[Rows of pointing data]
++++++++++

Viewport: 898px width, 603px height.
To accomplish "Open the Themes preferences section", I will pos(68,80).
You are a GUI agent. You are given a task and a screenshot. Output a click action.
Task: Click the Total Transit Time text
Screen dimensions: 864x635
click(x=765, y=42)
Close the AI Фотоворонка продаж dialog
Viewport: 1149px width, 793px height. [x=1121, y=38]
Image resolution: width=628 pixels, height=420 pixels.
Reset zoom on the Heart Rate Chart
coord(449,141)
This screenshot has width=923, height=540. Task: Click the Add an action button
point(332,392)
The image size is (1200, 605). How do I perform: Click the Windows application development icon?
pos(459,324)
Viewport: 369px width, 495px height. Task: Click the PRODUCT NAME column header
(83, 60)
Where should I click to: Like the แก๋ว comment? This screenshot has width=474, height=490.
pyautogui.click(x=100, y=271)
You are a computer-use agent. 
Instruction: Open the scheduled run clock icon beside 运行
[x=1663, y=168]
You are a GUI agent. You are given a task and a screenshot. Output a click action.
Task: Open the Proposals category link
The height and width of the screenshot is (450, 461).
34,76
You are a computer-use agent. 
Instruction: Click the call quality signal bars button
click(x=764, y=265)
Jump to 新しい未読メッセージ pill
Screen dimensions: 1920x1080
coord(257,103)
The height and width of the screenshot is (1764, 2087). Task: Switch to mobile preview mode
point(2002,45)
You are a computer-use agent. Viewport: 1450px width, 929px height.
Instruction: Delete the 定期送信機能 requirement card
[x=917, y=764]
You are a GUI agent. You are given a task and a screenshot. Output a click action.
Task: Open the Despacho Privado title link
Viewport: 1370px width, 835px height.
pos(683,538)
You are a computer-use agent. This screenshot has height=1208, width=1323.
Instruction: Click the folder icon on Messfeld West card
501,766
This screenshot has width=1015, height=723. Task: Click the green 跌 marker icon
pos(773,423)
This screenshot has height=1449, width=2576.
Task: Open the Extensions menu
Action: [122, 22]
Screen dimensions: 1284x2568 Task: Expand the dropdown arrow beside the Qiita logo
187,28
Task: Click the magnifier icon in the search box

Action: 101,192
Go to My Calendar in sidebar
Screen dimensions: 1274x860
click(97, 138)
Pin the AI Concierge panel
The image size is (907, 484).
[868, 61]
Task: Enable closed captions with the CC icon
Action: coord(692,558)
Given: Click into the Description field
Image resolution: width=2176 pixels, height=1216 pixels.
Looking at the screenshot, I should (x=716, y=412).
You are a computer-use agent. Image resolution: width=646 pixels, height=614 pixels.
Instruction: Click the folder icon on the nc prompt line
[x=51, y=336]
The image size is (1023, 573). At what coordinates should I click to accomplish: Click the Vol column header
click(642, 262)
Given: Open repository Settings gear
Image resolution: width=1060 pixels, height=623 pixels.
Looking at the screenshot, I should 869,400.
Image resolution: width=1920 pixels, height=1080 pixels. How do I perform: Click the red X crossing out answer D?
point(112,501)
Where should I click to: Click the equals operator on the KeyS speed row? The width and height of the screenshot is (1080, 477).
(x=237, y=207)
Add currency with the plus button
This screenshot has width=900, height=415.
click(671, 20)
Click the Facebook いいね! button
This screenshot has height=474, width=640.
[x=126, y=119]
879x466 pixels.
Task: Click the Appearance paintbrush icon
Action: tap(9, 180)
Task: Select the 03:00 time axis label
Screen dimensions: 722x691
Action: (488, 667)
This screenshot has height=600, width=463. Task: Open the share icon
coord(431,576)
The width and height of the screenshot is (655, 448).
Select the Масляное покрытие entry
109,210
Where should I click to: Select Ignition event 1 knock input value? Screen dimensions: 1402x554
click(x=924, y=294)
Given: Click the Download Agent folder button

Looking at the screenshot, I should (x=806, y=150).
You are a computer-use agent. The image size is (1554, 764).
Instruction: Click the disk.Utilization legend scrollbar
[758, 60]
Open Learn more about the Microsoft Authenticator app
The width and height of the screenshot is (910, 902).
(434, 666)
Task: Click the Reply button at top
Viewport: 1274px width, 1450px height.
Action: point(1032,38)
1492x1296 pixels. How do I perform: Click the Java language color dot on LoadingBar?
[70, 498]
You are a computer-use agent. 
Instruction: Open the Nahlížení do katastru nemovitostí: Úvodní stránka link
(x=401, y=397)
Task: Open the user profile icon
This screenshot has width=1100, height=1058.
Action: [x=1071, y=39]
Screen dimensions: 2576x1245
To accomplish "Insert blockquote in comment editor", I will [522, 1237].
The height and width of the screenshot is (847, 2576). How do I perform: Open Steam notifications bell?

++++++++++

* **WRITTEN INSTRUCTION**:
Rewrite the items above as a numbered list, leaving out any blank lines.

* **RESPONSE BELOW**:
1. Viewport: 898px width, 603px height.
2. To accomplish "Open the Themes preferences section", I will pos(68,80).
3. You are a GUI agent. You are given a task and a screenshot. Output a click action.
4. Task: Click the Total Transit Time text
5. Screen dimensions: 864x635
6. click(x=765, y=42)
7. Close the AI Фотоворонка продаж dialog
8. Viewport: 1149px width, 793px height. [x=1121, y=38]
9. Image resolution: width=628 pixels, height=420 pixels.
10. Reset zoom on the Heart Rate Chart
11. coord(449,141)
12. This screenshot has width=923, height=540. Task: Click the Add an action button
13. point(332,392)
14. The image size is (1200, 605). How do I perform: Click the Windows application development icon?
15. pos(459,324)
16. Viewport: 369px width, 495px height. Task: Click the PRODUCT NAME column header
17. (83, 60)
18. Where should I click to: Like the แก๋ว comment? This screenshot has width=474, height=490.
19. pyautogui.click(x=100, y=271)
20. You are a computer-use agent. 
21. Instruction: Open the scheduled run clock icon beside 运行
22. [x=1663, y=168]
23. You are a GUI agent. You are given a task and a screenshot. Output a click action.
24. Task: Open the Proposals category link
25. The height and width of the screenshot is (450, 461).
26. 34,76
27. You are a computer-use agent. 
28. Instruction: Click the call quality signal bars button
29. click(x=764, y=265)
30. Jump to 新しい未読メッセージ pill
31. Screen dimensions: 1920x1080
32. coord(257,103)
33. The height and width of the screenshot is (1764, 2087). Task: Switch to mobile preview mode
34. point(2002,45)
35. You are a computer-use agent. Viewport: 1450px width, 929px height.
36. Instruction: Delete the 定期送信機能 requirement card
37. [x=917, y=764]
38. You are a GUI agent. You are given a task and a screenshot. Output a click action.
39. Task: Open the Despacho Privado title link
40. Viewport: 1370px width, 835px height.
41. pos(683,538)
42. You are a computer-use agent. This screenshot has height=1208, width=1323.
43. Instruction: Click the folder icon on Messfeld West card
44. 501,766
45. This screenshot has width=1015, height=723. Task: Click the green 跌 marker icon
46. pos(773,423)
47. This screenshot has height=1449, width=2576.
48. Task: Open the Extensions menu
49. Action: [122, 22]
50. Screen dimensions: 1284x2568 Task: Expand the dropdown arrow beside the Qiita logo
51. 187,28
52. Task: Click the magnifier icon in the search box
53. Action: 101,192
54. Go to My Calendar in sidebar
55. Screen dimensions: 1274x860
56. click(97, 138)
57. Pin the AI Concierge panel
58. The image size is (907, 484).
59. [868, 61]
60. Task: Enable closed captions with the CC icon
61. Action: coord(692,558)
62. Given: Click into the Description field
63. Image resolution: width=2176 pixels, height=1216 pixels.
64. Looking at the screenshot, I should (x=716, y=412).
65. You are a computer-use agent. Image resolution: width=646 pixels, height=614 pixels.
66. Instruction: Click the folder icon on the nc prompt line
67. [x=51, y=336]
68. The image size is (1023, 573). At what coordinates should I click to accomplish: Click the Vol column header
69. click(642, 262)
70. Given: Open repository Settings gear
71. Image resolution: width=1060 pixels, height=623 pixels.
72. Looking at the screenshot, I should 869,400.
73. Image resolution: width=1920 pixels, height=1080 pixels. How do I perform: Click the red X crossing out answer D?
74. point(112,501)
75. Where should I click to: Click the equals operator on the KeyS speed row? The width and height of the screenshot is (1080, 477).
76. (x=237, y=207)
77. Add currency with the plus button
78. This screenshot has width=900, height=415.
79. click(671, 20)
80. Click the Facebook いいね! button
81. This screenshot has height=474, width=640.
82. [x=126, y=119]
83. 879x466 pixels.
84. Task: Click the Appearance paintbrush icon
85. Action: tap(9, 180)
86. Task: Select the 03:00 time axis label
87. Screen dimensions: 722x691
88. Action: (488, 667)
89. This screenshot has height=600, width=463. Task: Open the share icon
90. coord(431,576)
91. The width and height of the screenshot is (655, 448).
92. Select the Масляное покрытие entry
93. 109,210
94. Where should I click to: Select Ignition event 1 knock input value? Screen dimensions: 1402x554
95. click(x=924, y=294)
96. Given: Click the Download Agent folder button
97. Looking at the screenshot, I should (x=806, y=150).
98. You are a computer-use agent. The image size is (1554, 764).
99. Instruction: Click the disk.Utilization legend scrollbar
100. [758, 60]
101. Open Learn more about the Microsoft Authenticator app
102. The width and height of the screenshot is (910, 902).
103. (434, 666)
104. Task: Click the Reply button at top
105. Viewport: 1274px width, 1450px height.
106. Action: point(1032,38)
107. 1492x1296 pixels. How do I perform: Click the Java language color dot on LoadingBar?
108. [70, 498]
109. You are a computer-use agent. 
110. Instruction: Open the Nahlížení do katastru nemovitostí: Úvodní stránka link
111. (x=401, y=397)
112. Task: Open the user profile icon
113. This screenshot has width=1100, height=1058.
114. Action: [x=1071, y=39]
115. Screen dimensions: 2576x1245
116. To accomplish "Insert blockquote in comment editor", I will [522, 1237].
117. The height and width of the screenshot is (847, 2576). How do I perform: Open Steam notifications bell?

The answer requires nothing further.